6. PUMA Suede Classics
Once upon a time two brothers from a shoemaking family—Rudi and Adi Dassler—founded a footwear company in their hometown of Herzogenaurach, Germany. Their hand-sewn sneakers were popular, but rivalries stirred between the pair until the 1940s, when they agreed to go their separate ways. Rudi founded RUDA, which then became PUMA, known for sleek, sporty shoes with a thick stripe on either side. The Suede Classic holds a special place for New Yorkers: soon after its debut in 1968, the cat-like sneaker was endorsed by Joe Namath.
5. Adidas Sambas
But don’t cry for brother Adi—he became equally successful with his shoe company Adidas (a portmanteau of “Adi” and “Dassler” and not, as urban legend holds, an acronym for All Day I Dream about Sex). The boys’ hometown was so divided in their loyalties that neighbors, at first glance, would often check each other’s feet to see if they were wearing Adidas shoes or Pumas.
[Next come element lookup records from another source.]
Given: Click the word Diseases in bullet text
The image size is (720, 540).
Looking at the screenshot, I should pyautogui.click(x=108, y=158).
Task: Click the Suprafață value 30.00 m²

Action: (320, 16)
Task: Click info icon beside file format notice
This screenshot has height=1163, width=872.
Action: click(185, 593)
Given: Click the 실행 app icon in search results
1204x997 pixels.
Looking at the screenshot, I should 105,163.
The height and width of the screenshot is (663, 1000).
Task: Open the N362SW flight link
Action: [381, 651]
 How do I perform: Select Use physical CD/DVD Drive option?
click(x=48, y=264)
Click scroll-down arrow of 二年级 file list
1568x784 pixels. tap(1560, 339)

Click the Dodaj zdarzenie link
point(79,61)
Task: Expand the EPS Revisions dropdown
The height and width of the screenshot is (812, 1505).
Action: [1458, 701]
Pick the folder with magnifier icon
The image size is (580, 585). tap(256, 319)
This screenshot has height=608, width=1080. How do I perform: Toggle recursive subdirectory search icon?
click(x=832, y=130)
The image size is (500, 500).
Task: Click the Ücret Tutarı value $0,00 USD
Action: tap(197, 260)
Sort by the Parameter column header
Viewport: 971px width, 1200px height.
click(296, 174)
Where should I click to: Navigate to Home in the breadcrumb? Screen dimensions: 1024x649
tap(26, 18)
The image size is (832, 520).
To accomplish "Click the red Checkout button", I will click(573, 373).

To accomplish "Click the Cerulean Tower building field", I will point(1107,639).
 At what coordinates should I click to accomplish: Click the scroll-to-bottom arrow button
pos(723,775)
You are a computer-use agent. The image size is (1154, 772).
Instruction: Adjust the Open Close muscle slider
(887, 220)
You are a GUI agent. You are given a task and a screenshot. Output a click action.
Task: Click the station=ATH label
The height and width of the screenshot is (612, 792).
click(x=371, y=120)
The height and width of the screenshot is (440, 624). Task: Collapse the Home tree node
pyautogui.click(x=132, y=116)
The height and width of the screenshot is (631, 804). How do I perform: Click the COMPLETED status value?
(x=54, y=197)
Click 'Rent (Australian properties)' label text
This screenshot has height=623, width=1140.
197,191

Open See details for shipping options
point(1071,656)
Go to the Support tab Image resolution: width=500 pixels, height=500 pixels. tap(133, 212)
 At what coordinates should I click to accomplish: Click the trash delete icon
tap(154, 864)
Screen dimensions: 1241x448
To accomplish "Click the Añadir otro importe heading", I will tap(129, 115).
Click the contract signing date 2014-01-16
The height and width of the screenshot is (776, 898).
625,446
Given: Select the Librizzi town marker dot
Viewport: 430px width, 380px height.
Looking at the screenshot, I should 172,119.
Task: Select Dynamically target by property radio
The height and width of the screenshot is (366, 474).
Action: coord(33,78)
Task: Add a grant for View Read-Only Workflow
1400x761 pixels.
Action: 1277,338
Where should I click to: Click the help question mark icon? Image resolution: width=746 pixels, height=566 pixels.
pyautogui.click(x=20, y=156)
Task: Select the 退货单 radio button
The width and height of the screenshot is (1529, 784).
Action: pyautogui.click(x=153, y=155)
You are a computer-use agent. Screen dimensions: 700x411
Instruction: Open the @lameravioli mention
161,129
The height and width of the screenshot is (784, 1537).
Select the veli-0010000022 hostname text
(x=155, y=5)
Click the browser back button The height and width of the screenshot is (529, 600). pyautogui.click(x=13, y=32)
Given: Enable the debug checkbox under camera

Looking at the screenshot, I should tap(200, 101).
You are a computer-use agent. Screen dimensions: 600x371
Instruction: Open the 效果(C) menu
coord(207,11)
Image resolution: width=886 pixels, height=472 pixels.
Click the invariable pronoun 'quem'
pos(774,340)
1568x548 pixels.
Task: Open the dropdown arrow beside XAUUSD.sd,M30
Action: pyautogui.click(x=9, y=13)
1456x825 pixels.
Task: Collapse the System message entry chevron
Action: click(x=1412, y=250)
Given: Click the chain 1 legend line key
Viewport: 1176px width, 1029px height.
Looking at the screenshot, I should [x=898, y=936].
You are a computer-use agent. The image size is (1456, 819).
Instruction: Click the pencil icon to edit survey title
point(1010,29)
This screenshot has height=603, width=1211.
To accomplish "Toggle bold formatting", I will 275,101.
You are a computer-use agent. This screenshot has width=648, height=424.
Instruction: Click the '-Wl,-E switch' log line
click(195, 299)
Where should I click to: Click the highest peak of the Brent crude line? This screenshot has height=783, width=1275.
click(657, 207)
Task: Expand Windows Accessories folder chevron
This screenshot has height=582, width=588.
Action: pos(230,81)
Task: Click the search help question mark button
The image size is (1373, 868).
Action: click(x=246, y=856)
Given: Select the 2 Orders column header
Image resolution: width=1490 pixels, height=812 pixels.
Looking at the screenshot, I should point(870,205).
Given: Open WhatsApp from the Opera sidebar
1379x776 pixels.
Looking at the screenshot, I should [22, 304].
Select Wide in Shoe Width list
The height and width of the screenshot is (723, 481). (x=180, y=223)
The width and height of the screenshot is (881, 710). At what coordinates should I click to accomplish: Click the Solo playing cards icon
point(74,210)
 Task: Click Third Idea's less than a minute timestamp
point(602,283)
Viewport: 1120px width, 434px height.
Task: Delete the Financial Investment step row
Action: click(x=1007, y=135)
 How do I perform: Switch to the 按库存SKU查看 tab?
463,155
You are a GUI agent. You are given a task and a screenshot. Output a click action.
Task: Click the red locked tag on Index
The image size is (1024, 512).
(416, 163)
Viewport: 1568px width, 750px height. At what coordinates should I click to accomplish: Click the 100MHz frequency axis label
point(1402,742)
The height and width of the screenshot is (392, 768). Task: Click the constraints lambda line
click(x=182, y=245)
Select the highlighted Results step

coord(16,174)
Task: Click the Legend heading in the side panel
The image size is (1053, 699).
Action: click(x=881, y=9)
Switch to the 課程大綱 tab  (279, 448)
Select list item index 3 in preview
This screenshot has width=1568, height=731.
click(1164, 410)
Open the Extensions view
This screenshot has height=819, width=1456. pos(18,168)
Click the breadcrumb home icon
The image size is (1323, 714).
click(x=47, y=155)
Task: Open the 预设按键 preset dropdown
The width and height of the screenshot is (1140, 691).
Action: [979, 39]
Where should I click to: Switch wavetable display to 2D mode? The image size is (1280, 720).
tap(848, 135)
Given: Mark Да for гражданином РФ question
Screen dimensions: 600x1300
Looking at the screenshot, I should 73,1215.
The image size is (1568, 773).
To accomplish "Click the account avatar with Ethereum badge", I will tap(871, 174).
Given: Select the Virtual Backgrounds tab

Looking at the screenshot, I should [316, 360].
The brothers fiercely competed for local team’s loyalties and celebrity endorsements, and the Samba—an elegant black sneaker with a long tongue and seven white stripes—has become one of the most recognizable shoes in history.
4. Checkerboard Vans
When the van Doren family noticed that loyal kids in Southern California were customizing their white caves slip-on with a DIY checkerboard pattern, Vans decided to give buyers what they wanted: black and white printed canvas. But it wasn’t until a teen movie premiered in 1982 that checkerboard Vans achieved icon status. Fast Times at Ridgemont High entertained audiences with stories of poorly behaved high schoolers, among them Jeff Spicoli (played by Sean Penn), a charmingly thickheaded pothead. He wears these popular skate shoes throughout the film, thus introducing them to an enormous audience.
3. Keds Champions
Sometimes less is more when it comes to shaping a legend. A slab of rubber, a few panels of plain canvas, white laces and a signature blue rubber name plate and voila: the Keds Champion is a national staple, holding steady on the market since 1916 among increasingly high-tech sneakers. Champions were initially sold as tennis shoes, but with so much competition in the sports sector, Keds has managed to keep afloat by cultivating an aura of sweet Americana and good old-fashioned style. Embraced by stars like Audrey Hepburn and Jackie O, the champion is a true classic, surviving vast shifts in fashion through the 20th and now early 21st centuries.
2. Reebok Freestyles
The W320 was the first running shoe sold exclusively to women, but it was still a man’s sneaker re-envisioned for a woman’s body. The Freestyle, on the other hand, was the first athletic shoe created for female athletes. At the start of the aerobics craze in the 1980s, Reebok executives noticed a hole in the market: what should women, primed to jump and kick and stretch, wear on their feet? The answer was the Freestyle, a cushioned leather shoe with Velcro straps, available first in white, low-top styles. The shoe caught on, and Reebok unveiled a high-top version, offering them in a rainbow of colors to match bright gym outfits and even street clothes. But no one predicted the extent of their reach: in 1985, television star Cybill Shepherd wore a pair to the Emmy’s.
1. Converse Chuck Taylors
You know that part in Zoolander when Derek flips through crime scene photos of murdered male models and realizes that black widow Katinka is in every single one? Chuck Taylors—in this weird metaphor— are like the Katinka of pop culture; page through any glossy music retrospective and you’ll see that bands since the 1950s have embraced these effortlessly cool basketball shoes. No matter the dominant trends, Chuck Taylors remain at the forefront of alternative style. So if by murder we mean killing it…you’re killing it, Converse. One sexy rock’n’roll band at a time.